Eyalet Başsavcısı, Şansölye Seitz'in kararına itiraz etti. Gebhart Delaware Yüksek Mahkemesine. Şansölye Mahkemesinin "ayrı ama eşit" kavramını tersine çevirmekte yeterince ileri gitmediğine inanan davacılar, çapraz temyizde bulundu. Yargıtay, kararı görece kısa bir mütalaayla onayladı. Plessy ayrımcılık yapan argümanları reddetmek aslında entegrasyon emrederken ve gelecekte yeniden ayrılma olasılığını açık bırakırken anayasaya aykırıdır. Oradan, okul bölgesi sanıkları, Amerika Birleşik Devletleri Yüksek Mahkemesine başvurdular. Kahverengi oluştu.

Telgraf Louis L. Redding'den Vali J.Caleb Boggs'a 1954'te Milford Lisesi'ni entegre etmek için yardım talep ediyor

Yargıtay'ın kararı Kahverengi Delaware Yüksek Mahkemesinin siyah öğrencilerin daha önce tamamen beyaz olan okullara kaydolmasına izin verme kararını onayladı. Bu, Yüksek Mahkeme'nin kısmen onayladığı tek davaydı. Yargıtay daha sonra anayasal konularla ilgili Delaware Yüksek Mahkemesini bozdu ve davaları daha ileri işlemler için geri aldı. Karardan sonra Amerika ve Delaware'de bir deniz değişikliği meydana geldi. siyaset ve toplum. Delaware'de çoğu, Yüksek Mahkemenin yetkisini kabul etmeye istekliydi, ancak eyaletin güney kesiminde bazı gecikmeler bulunacaktı. Eyalet Halk Eğitimi Bakanlığı, Yargıtay'ın emri ışığında tüm Delaware okullarını entegre etmeyi kabul etti. Bununla birlikte, 27 Eylül 1954'te, Afrikalı-Amerikalı öğrenciler daha önce tamamen beyaz olan okullara kaydolmaya hazırlanırken Milford Lisesi içinde Milford, Delaware, kızgın kasaba halkından kaynaklanan huzursuzluğun yakın olmasından korkuluyordu. Cevap olarak, Louis Redding acil bir telgraf Delaware Valisine J. Caleb Boggs "dün gece o okula kabulleri eyalet eğitim kurulu tarafından onaylanan on bir çocuğun kişisel güvenliğini sağlamak için yeterli" eyalet polis memurlarının varlığını talep ederek. Redding, telgrafını iyimser bir çizgiyle kapattı: "Umarım polisin yetkileri de ortaya çıkmaz."

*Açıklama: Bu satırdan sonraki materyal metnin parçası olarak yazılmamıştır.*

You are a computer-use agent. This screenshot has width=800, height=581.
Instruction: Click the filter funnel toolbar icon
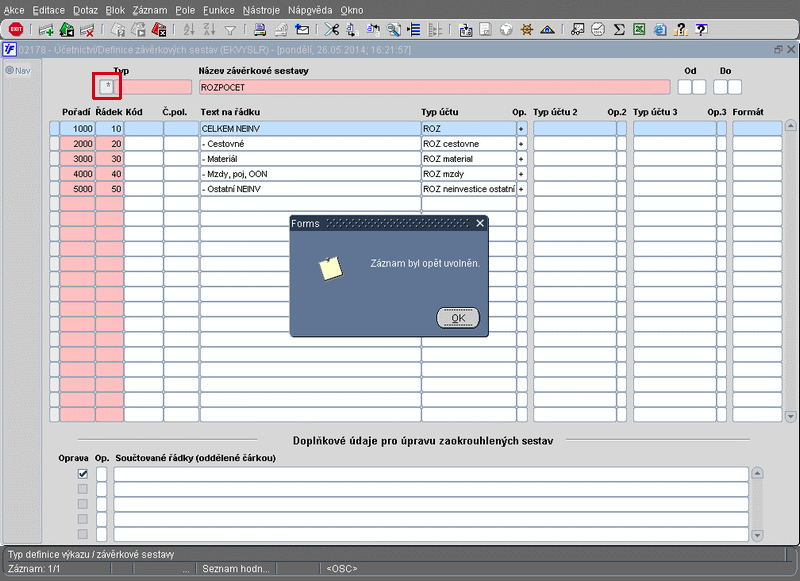[230, 30]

Sonuç Gebhart ve Kahverengi dava, Güney'deki bazı eyaletler gibi yoğun ayrışmanın belirsizliklerinden hiçbir şekilde muzdarip olmayan bir devlet olan Delaware'nin, zamanla ve çok çabayla da olsa, tamamen entegre hale gelmesiydi. Ne yazık ki, bazıları ırk ilişkilerinin durumunun önemli ölçüde iyileştiğini iddia ediyorKahverengiherhangi bir ilerleme, isyan Nisan 1968'de Wilmington'da suikastın ardından patlak verdi. Martin Luther King Jr. içinde Memphis. Delaware'nin Wilmington isyanlarına tepkisi herkesin bildiği gibi ağırdı ve şehrin bir yıldan fazla bir süredir sanal işgalini içeriyordu. Delaware Ulusal Muhafız.

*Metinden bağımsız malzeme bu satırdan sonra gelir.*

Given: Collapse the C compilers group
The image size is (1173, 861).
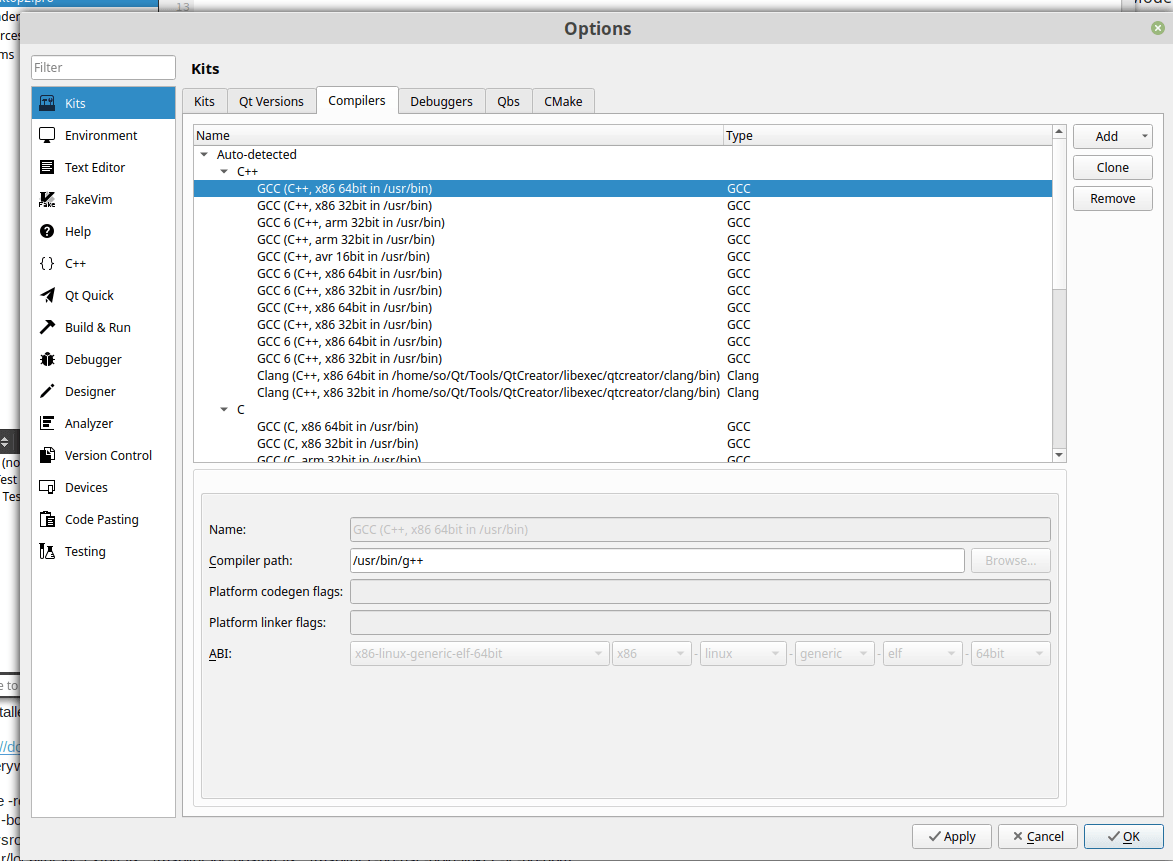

Ayrımı yenme çabaları için Louis Redding, genç bir Afrikalı-Amerikalı öğrenciyi ve Wilmington şehir merkezindeki City-County hükümet kompleksinin dışında genç bir beyaz kız öğrenciyi kucaklayan yaşam boyu bronz bir heykeliyle onurlandırıldı. Ayrıca, New Castle County, Middletown'daki Louis Redding Ortaokulu'nun ismiyle de onurlandırıldı.